You know that this is a challenge if you have ever tried. I rolled 4 blunts and gave myself 2 hours, but even this wasn’t enough time. I smoked most of the last one on the way to class riding my skateboard without concern that I was already on probation with both the school and local law enforcement for an earlier pot related infraction. I walked through the door of the lecture hall 15 minutes into the test with a bag of Teddy Grams and 42 oz. Pepsi in tow - Munchies of course. It was a big class, 200-300 people, and my friends had saved me a seat in the very middle of the room. I had to squirm by people already in progress, undoubtedly reeking of pot. I knew the material back and forth and finished the test in less than 15 minutes. I had to shimmy my way back out. I got a 97%
Another story on the same vein has Mensa to thank. I signed up for their entrance examination because I thought it would be an interesting challenge. It consisted of 2 IQ tests, and to pass, one had to score in the 98th percentile or above on at least one of them. The test was at 8 a.m. and half an hour away. I was hung over and smoked a couple bowls during the drive and in the parking lot. I passed both tests and sometimes joke with people that I would have been really off the charts if I hadn’t taken the tests hungover and stoned.

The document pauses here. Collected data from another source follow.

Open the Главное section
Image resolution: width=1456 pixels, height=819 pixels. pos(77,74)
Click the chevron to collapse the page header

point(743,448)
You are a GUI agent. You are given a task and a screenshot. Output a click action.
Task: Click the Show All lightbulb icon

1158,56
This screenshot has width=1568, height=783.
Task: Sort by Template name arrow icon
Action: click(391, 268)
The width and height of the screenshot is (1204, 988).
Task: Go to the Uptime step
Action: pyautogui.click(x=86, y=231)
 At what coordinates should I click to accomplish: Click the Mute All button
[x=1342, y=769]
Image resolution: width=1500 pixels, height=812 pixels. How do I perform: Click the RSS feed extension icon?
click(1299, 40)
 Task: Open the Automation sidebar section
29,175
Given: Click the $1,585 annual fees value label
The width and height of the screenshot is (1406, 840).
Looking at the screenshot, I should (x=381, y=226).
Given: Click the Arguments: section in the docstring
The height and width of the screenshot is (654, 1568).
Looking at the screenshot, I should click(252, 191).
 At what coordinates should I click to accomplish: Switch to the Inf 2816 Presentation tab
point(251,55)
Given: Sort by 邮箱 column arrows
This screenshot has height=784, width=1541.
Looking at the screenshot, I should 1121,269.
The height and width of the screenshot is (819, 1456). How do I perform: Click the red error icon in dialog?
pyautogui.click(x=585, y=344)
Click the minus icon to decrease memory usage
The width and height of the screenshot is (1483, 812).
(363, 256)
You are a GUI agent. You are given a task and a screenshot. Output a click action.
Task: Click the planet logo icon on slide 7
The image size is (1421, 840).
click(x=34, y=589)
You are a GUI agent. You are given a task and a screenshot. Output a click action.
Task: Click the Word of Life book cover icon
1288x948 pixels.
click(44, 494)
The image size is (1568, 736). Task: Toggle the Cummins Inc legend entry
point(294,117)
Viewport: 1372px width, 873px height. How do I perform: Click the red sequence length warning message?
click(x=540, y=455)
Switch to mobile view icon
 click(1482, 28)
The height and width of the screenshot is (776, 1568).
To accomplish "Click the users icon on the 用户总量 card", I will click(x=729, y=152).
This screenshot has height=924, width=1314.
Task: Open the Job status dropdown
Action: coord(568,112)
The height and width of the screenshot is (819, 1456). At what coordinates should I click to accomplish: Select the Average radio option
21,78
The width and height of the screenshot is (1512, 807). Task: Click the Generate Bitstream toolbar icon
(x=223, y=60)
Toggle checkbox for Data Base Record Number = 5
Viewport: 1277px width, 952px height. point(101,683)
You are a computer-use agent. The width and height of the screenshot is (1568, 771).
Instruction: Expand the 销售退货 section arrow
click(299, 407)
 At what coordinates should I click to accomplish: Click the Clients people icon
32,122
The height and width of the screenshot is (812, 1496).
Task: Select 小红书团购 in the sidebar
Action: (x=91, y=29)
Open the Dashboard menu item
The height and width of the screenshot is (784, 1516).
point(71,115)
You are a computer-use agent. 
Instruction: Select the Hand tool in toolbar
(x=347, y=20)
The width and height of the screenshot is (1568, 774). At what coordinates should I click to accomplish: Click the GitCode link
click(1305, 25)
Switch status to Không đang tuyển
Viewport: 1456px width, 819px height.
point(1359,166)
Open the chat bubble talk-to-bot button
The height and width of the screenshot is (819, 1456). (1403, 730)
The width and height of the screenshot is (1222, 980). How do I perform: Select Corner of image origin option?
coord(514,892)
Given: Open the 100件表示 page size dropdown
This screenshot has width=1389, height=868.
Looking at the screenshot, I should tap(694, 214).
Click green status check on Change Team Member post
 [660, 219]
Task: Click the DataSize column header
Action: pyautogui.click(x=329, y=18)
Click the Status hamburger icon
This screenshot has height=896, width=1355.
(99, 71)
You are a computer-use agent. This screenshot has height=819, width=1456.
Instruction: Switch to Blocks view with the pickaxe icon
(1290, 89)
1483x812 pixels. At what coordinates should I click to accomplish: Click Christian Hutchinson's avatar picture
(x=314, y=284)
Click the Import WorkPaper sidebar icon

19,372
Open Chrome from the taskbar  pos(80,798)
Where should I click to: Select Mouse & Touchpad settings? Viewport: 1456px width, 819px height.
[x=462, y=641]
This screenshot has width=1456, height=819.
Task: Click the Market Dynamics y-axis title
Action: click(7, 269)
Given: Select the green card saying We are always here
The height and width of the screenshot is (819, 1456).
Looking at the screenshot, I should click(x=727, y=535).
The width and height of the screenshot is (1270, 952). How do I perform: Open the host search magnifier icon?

I would have been off the charts……
This notion of ‘would have,’ or perhaps more accurately, ‘could have’; is what haunts me today. I recognized that I have romanticized my use over the preceding paragraphs. I suppose this is the part of me that wants to look back with optimism, or rather in a way that does not leave me depressed. School, golf, work, and friendships could have been so much richer it I had pulled out the weed by its base when it had just take root; or not allowed it to sprout at all. That’s not even considering the effect that the drug had on my mental condition, but that is also a story for another time.
As I look at the wave of legalization that is sweeping the country, I fear that others may lose much of their brightness, or perhaps like me, most of their 20’s. Hard drugs killed pot for me, it just wasn’t as fun, but that doesn’t change the fact that my life was lived under the veil of a misty haze for so many years. If I could give you the reader one word of advice, it’s this. Ask yourself if you want to be known for what you do or what you do stoned? Trust me, the latter is not as romantic as I have erroneously made it sound.